PROBLEM REQUIREMENTS -> Only lines with the word "computer" are wanted; copy each of them from the listing below.

EXERCISE DATA ->

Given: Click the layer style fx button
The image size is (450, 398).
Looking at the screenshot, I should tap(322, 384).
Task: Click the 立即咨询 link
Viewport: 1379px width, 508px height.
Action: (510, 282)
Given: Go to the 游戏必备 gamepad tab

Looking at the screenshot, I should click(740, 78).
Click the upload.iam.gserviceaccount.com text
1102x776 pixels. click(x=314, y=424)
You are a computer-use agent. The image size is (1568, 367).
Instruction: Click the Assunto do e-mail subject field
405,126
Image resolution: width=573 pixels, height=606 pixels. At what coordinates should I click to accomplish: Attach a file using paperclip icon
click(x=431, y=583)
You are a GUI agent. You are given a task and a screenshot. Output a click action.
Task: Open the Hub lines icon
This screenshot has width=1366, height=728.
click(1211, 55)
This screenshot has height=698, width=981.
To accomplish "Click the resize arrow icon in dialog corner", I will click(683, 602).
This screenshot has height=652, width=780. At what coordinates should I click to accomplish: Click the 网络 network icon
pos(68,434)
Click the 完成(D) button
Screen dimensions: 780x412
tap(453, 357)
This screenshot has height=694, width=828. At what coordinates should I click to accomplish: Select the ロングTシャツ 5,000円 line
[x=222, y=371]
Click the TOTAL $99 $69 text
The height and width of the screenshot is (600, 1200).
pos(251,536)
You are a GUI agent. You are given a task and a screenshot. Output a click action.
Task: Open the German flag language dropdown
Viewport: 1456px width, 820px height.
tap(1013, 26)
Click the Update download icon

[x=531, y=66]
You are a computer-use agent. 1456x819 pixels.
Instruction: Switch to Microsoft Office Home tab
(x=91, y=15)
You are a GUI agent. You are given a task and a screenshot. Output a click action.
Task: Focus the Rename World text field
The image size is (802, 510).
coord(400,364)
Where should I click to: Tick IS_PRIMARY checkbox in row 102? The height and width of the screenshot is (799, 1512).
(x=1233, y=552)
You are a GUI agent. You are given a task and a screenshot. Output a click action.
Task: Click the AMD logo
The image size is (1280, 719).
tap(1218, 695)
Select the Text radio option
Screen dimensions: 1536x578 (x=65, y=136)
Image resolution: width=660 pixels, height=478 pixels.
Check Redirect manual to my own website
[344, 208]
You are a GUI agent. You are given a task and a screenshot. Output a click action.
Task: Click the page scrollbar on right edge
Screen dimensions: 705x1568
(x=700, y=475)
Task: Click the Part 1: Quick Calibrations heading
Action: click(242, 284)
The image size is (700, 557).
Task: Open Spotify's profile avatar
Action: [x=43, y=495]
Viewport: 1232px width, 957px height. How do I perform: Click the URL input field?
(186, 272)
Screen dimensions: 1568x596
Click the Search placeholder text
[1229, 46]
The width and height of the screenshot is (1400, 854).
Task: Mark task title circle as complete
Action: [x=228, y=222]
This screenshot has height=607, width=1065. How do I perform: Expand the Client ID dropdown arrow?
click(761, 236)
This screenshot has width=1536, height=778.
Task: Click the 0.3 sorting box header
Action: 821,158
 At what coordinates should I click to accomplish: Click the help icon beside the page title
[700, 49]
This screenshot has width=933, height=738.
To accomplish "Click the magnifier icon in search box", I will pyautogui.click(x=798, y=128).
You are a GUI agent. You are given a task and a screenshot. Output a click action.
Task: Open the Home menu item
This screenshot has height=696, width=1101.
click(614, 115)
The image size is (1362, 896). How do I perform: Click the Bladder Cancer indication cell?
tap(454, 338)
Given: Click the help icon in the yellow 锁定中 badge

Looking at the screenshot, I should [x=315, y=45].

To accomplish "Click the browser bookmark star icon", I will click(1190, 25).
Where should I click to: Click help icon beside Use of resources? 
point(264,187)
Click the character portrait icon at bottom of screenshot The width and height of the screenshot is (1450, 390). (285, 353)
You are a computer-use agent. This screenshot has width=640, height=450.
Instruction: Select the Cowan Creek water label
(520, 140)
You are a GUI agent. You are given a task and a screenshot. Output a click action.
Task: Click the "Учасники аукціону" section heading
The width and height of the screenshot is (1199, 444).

EXERCISE RESPONSE ->
You are a computer-use agent. The image size is (1568, 367).
You are a computer-use agent. 1456x819 pixels.
You are a computer-use agent. This screenshot has width=640, height=450.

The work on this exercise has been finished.